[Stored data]
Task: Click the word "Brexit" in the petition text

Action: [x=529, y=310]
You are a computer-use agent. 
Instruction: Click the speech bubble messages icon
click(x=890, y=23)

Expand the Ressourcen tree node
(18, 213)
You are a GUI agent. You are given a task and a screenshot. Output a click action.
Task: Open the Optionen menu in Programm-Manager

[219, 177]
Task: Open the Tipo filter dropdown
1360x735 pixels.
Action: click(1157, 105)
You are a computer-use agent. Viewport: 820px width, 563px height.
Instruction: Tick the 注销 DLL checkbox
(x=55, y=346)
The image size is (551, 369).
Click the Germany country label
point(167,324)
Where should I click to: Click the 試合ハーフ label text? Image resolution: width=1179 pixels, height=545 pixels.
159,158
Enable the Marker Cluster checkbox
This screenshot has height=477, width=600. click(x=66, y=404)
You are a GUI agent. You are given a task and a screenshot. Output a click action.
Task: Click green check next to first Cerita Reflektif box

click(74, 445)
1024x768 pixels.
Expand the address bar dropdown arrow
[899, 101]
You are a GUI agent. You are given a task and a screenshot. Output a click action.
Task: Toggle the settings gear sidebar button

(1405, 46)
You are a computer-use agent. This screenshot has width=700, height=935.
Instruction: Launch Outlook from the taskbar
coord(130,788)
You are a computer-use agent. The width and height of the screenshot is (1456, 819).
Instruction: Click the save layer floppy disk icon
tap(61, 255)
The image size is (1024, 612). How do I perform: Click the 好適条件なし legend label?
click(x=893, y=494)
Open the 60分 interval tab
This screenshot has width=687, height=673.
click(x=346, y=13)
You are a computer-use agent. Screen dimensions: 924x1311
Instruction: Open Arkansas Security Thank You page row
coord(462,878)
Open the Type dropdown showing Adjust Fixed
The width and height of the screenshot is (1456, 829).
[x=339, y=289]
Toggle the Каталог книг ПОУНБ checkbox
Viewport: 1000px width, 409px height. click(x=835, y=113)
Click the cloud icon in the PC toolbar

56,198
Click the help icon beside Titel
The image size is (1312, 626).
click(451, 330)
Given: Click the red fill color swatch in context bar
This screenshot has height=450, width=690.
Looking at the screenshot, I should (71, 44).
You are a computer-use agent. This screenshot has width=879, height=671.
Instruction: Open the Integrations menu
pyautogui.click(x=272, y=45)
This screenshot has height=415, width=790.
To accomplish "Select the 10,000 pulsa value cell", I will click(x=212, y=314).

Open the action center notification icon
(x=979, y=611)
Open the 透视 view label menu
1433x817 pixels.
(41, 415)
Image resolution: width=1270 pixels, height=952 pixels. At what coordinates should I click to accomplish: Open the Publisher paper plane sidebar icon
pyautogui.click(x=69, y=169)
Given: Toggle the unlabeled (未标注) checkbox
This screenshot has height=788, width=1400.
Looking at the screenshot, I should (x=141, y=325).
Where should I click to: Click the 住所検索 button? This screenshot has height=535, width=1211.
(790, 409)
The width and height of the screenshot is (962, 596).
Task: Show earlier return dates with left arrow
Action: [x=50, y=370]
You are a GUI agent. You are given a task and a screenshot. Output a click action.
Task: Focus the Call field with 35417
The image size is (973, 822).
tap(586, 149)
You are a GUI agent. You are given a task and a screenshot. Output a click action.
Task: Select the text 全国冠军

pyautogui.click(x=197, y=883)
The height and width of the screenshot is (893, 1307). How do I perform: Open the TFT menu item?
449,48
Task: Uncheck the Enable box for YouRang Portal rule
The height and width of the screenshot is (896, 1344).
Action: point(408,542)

THE REQUEST: Copy all of the lines above word for word.

RESULT OF THIS TASK:
Task: Click the word "Brexit" in the petition text

Action: [x=529, y=310]
You are a computer-use agent. 
Instruction: Click the speech bubble messages icon
click(x=890, y=23)

Expand the Ressourcen tree node
(18, 213)
You are a GUI agent. You are given a task and a screenshot. Output a click action.
Task: Open the Optionen menu in Programm-Manager

[219, 177]
Task: Open the Tipo filter dropdown
1360x735 pixels.
Action: click(1157, 105)
You are a computer-use agent. Viewport: 820px width, 563px height.
Instruction: Tick the 注销 DLL checkbox
(x=55, y=346)
The image size is (551, 369).
Click the Germany country label
point(167,324)
Where should I click to: Click the 試合ハーフ label text? Image resolution: width=1179 pixels, height=545 pixels.
159,158
Enable the Marker Cluster checkbox
This screenshot has height=477, width=600. click(x=66, y=404)
You are a GUI agent. You are given a task and a screenshot. Output a click action.
Task: Click green check next to first Cerita Reflektif box

click(74, 445)
1024x768 pixels.
Expand the address bar dropdown arrow
[899, 101]
You are a GUI agent. You are given a task and a screenshot. Output a click action.
Task: Toggle the settings gear sidebar button

(1405, 46)
You are a computer-use agent. This screenshot has width=700, height=935.
Instruction: Launch Outlook from the taskbar
coord(130,788)
You are a computer-use agent. The width and height of the screenshot is (1456, 819).
Instruction: Click the save layer floppy disk icon
tap(61, 255)
The image size is (1024, 612). How do I perform: Click the 好適条件なし legend label?
click(x=893, y=494)
Open the 60分 interval tab
This screenshot has width=687, height=673.
click(x=346, y=13)
You are a computer-use agent. Screen dimensions: 924x1311
Instruction: Open Arkansas Security Thank You page row
coord(462,878)
Open the Type dropdown showing Adjust Fixed
The width and height of the screenshot is (1456, 829).
[x=339, y=289]
Toggle the Каталог книг ПОУНБ checkbox
Viewport: 1000px width, 409px height. click(x=835, y=113)
Click the cloud icon in the PC toolbar

56,198
Click the help icon beside Titel
The image size is (1312, 626).
click(451, 330)
Given: Click the red fill color swatch in context bar
This screenshot has height=450, width=690.
Looking at the screenshot, I should (71, 44).
You are a computer-use agent. This screenshot has width=879, height=671.
Instruction: Open the Integrations menu
pyautogui.click(x=272, y=45)
This screenshot has height=415, width=790.
To accomplish "Select the 10,000 pulsa value cell", I will click(x=212, y=314).

Open the action center notification icon
(x=979, y=611)
Open the 透视 view label menu
1433x817 pixels.
(41, 415)
Image resolution: width=1270 pixels, height=952 pixels. At what coordinates should I click to accomplish: Open the Publisher paper plane sidebar icon
pyautogui.click(x=69, y=169)
Given: Toggle the unlabeled (未标注) checkbox
This screenshot has height=788, width=1400.
Looking at the screenshot, I should (x=141, y=325).
Where should I click to: Click the 住所検索 button? This screenshot has height=535, width=1211.
(790, 409)
The width and height of the screenshot is (962, 596).
Task: Show earlier return dates with left arrow
Action: [x=50, y=370]
You are a GUI agent. You are given a task and a screenshot. Output a click action.
Task: Focus the Call field with 35417
The image size is (973, 822).
tap(586, 149)
You are a GUI agent. You are given a task and a screenshot. Output a click action.
Task: Select the text 全国冠军

pyautogui.click(x=197, y=883)
The height and width of the screenshot is (893, 1307). How do I perform: Open the TFT menu item?
449,48
Task: Uncheck the Enable box for YouRang Portal rule
The height and width of the screenshot is (896, 1344).
Action: point(408,542)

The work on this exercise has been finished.